[THE DATA]
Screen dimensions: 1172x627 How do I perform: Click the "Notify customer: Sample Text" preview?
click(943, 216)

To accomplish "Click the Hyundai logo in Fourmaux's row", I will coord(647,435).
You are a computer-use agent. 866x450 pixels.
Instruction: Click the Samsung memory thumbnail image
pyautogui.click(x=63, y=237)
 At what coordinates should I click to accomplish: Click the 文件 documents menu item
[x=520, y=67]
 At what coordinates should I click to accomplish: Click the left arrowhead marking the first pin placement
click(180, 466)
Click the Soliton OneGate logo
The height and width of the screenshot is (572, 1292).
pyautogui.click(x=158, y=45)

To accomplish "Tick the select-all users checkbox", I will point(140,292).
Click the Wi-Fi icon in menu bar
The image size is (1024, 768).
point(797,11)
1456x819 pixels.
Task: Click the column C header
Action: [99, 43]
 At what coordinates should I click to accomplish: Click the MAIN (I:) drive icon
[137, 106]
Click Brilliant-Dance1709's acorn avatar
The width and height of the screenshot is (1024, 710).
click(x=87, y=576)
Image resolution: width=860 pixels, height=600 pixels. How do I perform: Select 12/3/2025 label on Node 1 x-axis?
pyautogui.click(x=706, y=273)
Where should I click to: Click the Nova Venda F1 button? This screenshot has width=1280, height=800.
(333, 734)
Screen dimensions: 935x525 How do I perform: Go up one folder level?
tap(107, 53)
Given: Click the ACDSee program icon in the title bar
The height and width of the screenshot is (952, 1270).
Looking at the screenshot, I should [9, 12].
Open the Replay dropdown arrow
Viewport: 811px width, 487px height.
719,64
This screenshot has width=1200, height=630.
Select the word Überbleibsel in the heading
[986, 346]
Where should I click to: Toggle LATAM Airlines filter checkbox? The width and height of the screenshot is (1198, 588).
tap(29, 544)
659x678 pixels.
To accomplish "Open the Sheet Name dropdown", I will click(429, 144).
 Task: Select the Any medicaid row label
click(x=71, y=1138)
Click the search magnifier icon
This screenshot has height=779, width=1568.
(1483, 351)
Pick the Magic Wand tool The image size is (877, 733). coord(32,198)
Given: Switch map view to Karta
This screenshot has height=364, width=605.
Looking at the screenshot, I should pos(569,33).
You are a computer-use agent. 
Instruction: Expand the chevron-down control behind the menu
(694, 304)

[TASK TO CARRY OUT]
Find the word "Given" in the data and copy out each line where it turns up.

[RESULT OF THE EXERCISE]
Given: Click the ACDSee program icon in the title bar
Given: Switch map view to Karta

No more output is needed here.